Brian Fox Releases Bash, a Free Alternative to Proprietary Unix Shells
Released as beta version .99 on June 8, 1989, Bash was built for the GNU Project as a genuinely free replacement for the Bourne shell — and would eventually become the default shell on more systems than any of the proprietary shells it set out to replace.
On June 8, 1989, Brian Fox released Bash — the Bourne Again Shell — as a beta, version .99, for the Free Software Foundation’s GNU Project, built specifically as a free software alternative to the Bourne shell and other proprietary Unix shells of the era.
Why the GNU Project needed its own shell
The GNU Project’s stated goal was building a complete, freely licensed Unix-compatible operating system — a shell was a necessary component, and existing Unix shells at the time were proprietary, tied to specific vendors’ licensed Unix distributions rather than freely redistributable.

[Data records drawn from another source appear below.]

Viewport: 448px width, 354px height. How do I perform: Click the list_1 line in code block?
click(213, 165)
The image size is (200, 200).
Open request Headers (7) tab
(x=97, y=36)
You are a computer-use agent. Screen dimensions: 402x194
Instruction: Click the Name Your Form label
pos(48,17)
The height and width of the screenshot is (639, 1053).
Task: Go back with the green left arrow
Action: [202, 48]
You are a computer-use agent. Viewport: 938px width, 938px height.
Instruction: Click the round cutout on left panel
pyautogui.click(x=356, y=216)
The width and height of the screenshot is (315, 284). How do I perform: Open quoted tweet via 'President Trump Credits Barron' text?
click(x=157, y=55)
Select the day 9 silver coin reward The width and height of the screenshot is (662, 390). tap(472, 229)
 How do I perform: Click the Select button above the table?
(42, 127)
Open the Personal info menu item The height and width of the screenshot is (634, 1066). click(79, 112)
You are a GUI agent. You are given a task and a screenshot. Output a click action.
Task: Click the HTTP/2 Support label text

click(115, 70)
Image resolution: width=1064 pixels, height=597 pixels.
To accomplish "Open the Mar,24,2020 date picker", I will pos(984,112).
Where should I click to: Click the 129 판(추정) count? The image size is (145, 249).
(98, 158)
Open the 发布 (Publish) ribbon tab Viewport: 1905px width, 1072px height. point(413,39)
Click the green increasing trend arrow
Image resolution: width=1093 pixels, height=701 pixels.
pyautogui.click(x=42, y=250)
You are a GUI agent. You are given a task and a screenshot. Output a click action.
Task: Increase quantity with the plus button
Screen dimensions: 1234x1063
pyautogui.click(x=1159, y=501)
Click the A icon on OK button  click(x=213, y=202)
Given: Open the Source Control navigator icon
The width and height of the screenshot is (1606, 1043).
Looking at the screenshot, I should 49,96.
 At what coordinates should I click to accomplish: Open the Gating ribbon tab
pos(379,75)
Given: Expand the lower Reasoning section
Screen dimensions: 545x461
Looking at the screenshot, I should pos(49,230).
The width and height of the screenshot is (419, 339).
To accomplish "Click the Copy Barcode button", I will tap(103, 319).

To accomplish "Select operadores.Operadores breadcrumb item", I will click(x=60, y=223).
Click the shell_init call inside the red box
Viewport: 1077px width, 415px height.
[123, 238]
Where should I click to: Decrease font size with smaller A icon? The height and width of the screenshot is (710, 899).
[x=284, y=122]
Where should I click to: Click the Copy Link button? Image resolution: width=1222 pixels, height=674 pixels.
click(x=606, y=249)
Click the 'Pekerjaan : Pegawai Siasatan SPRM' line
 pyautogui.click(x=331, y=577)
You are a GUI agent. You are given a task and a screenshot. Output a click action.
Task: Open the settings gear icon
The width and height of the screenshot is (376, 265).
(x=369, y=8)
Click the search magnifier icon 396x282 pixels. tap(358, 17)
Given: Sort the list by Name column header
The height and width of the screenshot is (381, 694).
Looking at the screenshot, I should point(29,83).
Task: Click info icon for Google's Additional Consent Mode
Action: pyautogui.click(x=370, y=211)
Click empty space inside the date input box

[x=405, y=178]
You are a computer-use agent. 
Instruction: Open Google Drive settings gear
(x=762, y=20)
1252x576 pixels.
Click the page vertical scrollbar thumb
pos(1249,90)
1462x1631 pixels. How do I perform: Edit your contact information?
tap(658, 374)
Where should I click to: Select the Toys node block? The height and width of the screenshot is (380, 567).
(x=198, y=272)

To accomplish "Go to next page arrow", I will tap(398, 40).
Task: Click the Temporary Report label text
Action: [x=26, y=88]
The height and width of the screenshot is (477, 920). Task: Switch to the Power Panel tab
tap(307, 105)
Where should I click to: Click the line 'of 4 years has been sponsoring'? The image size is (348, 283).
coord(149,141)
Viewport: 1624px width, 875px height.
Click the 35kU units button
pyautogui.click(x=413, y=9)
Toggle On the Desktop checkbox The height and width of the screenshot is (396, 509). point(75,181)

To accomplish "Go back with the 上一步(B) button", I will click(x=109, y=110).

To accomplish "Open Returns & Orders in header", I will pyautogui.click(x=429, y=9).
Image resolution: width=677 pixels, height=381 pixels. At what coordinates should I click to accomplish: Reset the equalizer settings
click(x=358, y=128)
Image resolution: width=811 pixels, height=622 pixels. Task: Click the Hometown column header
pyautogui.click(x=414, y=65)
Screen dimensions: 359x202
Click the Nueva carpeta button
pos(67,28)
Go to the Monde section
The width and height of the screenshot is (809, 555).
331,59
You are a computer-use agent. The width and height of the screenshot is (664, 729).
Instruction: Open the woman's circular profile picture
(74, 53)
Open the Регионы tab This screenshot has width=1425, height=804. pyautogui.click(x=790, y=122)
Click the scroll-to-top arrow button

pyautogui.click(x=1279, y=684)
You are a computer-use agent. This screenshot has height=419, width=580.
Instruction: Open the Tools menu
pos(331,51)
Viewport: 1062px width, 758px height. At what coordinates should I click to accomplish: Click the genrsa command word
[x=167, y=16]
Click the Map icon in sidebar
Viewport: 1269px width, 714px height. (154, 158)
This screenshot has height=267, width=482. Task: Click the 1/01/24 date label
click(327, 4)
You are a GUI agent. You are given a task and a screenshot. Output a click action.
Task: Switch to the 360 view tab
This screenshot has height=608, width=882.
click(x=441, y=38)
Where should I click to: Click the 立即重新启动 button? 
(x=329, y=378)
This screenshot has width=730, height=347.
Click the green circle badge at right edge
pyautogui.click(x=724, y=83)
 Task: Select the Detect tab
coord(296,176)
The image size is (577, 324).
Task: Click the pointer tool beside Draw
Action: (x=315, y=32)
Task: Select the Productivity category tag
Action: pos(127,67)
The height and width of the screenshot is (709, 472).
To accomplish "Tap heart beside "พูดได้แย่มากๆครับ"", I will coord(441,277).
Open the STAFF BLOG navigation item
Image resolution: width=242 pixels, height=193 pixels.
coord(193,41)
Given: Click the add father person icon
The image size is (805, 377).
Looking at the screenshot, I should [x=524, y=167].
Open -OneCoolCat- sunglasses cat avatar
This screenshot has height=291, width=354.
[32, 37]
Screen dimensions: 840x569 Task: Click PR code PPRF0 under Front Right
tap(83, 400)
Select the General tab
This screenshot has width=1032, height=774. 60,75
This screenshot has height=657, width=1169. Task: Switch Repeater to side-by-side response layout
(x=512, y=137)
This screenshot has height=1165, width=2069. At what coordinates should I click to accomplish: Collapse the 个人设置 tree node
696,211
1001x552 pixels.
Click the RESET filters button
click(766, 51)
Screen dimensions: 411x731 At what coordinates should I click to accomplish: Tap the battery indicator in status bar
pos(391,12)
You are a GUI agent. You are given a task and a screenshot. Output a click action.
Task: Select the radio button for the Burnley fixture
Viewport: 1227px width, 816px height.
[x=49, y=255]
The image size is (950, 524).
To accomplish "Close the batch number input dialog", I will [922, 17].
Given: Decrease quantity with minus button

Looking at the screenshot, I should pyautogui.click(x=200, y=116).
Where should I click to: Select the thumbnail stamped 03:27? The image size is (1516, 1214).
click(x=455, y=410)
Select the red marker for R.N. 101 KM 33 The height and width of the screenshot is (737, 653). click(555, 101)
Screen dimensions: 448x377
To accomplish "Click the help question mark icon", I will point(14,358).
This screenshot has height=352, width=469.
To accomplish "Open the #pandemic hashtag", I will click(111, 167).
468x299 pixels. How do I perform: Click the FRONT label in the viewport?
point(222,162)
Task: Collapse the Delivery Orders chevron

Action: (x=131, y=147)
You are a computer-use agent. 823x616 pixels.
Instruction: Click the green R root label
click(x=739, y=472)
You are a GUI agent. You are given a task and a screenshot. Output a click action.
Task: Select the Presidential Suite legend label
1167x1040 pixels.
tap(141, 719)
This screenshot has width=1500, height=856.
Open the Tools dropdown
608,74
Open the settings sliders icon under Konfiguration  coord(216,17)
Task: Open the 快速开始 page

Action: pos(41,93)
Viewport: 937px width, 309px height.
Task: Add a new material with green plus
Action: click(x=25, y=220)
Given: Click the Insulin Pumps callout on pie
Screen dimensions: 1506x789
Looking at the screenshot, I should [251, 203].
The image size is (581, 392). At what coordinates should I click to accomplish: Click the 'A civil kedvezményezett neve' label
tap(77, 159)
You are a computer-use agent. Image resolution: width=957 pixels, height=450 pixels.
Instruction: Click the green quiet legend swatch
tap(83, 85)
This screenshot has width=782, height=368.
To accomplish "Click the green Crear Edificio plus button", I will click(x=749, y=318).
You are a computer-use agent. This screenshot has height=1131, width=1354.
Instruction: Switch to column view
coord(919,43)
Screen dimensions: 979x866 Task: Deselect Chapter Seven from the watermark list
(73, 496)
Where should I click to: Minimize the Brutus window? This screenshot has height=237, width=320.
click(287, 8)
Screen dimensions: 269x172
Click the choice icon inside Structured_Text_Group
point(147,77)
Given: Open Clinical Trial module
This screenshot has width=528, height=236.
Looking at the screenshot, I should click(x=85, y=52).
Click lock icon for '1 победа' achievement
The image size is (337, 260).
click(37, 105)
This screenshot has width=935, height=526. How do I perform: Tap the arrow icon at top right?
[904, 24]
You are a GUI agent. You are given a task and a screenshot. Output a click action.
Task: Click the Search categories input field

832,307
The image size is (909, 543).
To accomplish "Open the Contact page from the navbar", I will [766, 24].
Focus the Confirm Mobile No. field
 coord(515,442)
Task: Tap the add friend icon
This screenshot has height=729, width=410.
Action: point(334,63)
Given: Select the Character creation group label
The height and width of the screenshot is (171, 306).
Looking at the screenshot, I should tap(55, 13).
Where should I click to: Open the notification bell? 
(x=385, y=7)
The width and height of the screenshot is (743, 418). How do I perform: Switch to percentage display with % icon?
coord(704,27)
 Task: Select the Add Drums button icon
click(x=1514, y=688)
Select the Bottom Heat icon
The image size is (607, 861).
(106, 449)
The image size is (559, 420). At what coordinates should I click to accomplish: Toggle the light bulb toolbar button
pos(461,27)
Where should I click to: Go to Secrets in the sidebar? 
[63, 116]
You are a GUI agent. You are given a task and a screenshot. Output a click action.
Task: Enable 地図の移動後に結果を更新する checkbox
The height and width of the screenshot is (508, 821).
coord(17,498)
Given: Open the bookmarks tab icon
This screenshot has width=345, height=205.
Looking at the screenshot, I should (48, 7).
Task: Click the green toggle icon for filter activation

What Bash actually combined
Bash aimed for broad compatibility with the Bourne shell’s scripting syntax while incorporating useful interactive features from other shells of the era, including command history and job control from the C shell lineage, and command-line editing built on the GNU Readline library developed alongside it.
Fox’s role and what came after
Brian Fox continued as Bash’s primary maintainer into the early 1990s, before Chet Ramey of Case Western Reserve University took over as maintainer — a role Ramey has held for decades since, continuing to develop and release new Bash versions including Bash 4.0 in 2009.
Why Bash’s free licensing mattered for its eventual reach
Being freely available and redistributable, rather than tied to a specific commercial Unix vendor, is a significant part of why Bash became the default shell across the large majority of Linux distributions as they emerged through the 1990s, and later shipped as the default shell on macOS for years before Apple’s 2019 switch to Zsh.